Most of the documents were in the form of multiple thick paper or thin card loose leaf sheets ranging in size from 5½" x 8" to 8½" x 10½", held together by three metal rings inside card covers. Some of the documents had fold-out pages to reproduce large-scale diagrams or plans, and some of the maps and charts were printed on sheets of thin plastic.
The Flight Data Files were a vital part of the operational equipment of each mission and would be considered as historically signficant documents by any standards. The fact that the astronauts were allowed to keep the flown documents as souvenirs after the flights means that over the years some have been made available to collectors.
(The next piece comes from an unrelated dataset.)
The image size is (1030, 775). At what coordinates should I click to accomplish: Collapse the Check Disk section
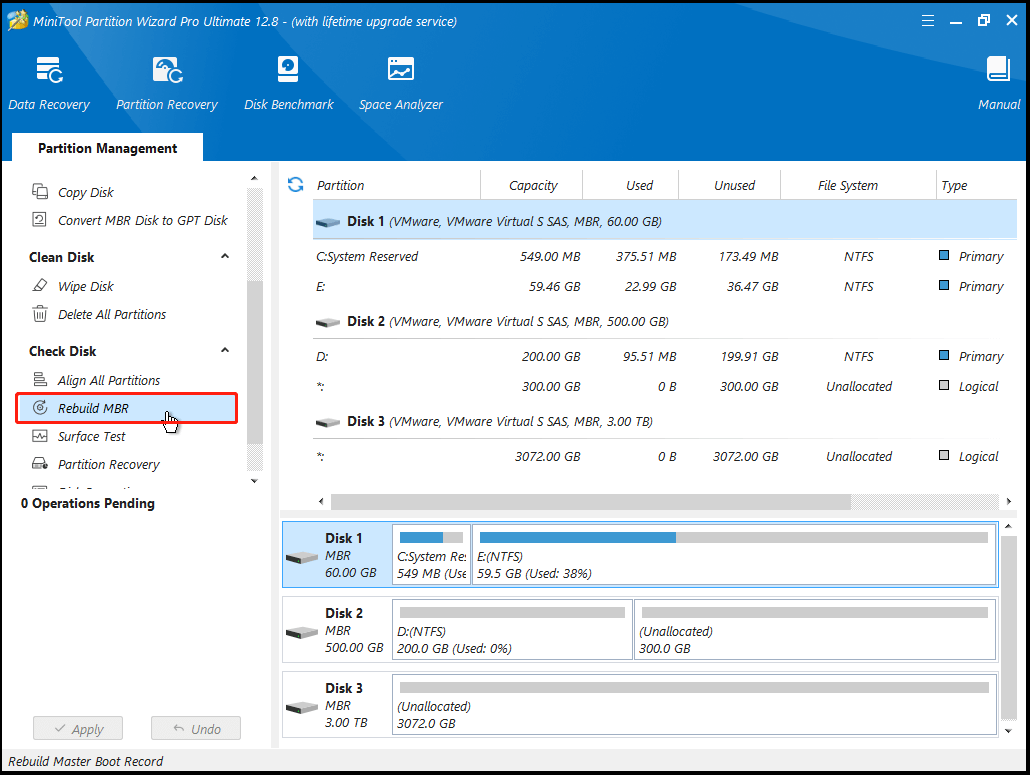point(225,351)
It would take an entire website to examine in any detail the contents of the Flight Data File Assembly for each mission so below I will just take the example of Apollo 11 and show the list of components that make up the assembly in each spacecraft.
The Flight Data File stowed in the Apollo 11 Command Module at launch (as shown in the Stowage List extract below) consisted of 17 separate items and weighed-in at an impressive 20lb (9kg). Four of the items are LM-related and are noted as being transferred to the Lunar Module prior to undocking. These items weigh 2.4lb (1kg) in total.
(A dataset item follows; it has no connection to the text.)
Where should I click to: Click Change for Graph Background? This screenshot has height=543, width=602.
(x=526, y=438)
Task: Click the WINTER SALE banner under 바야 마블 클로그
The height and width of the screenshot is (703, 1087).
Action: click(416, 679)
Apollo 11 Stowage List - Command Module Flight data file entries
The Flight Data File Assembly stowed in the Apollo 11 Lunar Module at launch (as shown in the Stowage list extract below) consisted of 7 separate items and weighed-in at 5.8lb (2.6kg).
Apollo 11 Stowage List - Lunar Module Flight data file entries
The sheer weight of the Flight Data Files is impressive with 17.6lb (8kg) of CM-flown material and 8.2lb (3.7kg) of LM-flown material carried on the Apollo 11 flight.
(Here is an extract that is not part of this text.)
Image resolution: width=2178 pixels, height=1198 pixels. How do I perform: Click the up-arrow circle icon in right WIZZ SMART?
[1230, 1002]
As the missions became increasingly complicated more checklists and procedures had to be carried, so the total weight of the CM and LM Flight Data File Assembly crept up gradually from just under 26lb (12kg) on Apollo 11 to over 36lb (16kg) on Apollo 17.
In total there were probably well over a thousand sheets of paper, card and plastic carried on each Apollo mission.
FLOWN availability - A significant number of complete flight data file components have been sold at auction over the years. A number of checklists and other components have also been broken up and sold page by page either by the astronauts themselves or by third parties.
There is enormous variation in the prices fetched by complete documents and loose pages depending on the mission, whether the item was carried to Earth orbit, lunar orbit, or the lunar surface, whether the item deals with a particularly interesting aspect of the flight, and whether or not it was annotated during the flight.
To get some idea of these variations you can simply compare the sale of two items in the Heritage Fall 2008 Space Auction: Gene Cernan's complete intact Apollo 17 CM-flown Flight Plans (Volume I & II), consisting of at least 250 pages, sold for $33,460 while just one double-sided page from Buzz Aldrin's Apollo 11 CM-flown Flight Plan sold for $16,730.
Another comparison from the same auction: Gene Cernan's complete intact Apollo 17 LM-flown LM Contingency Checklist, consisting of at least 150 pages, sold for $22,705 while just one double-sided page from Buzz Aldrin's Apollo 11 LM Surface Checklist sold for $23,900.
Unflown availability - Very few copies of the final flight data files were produced so genuine vintage copies, especially those used in training, are rare and highly valued collectibles.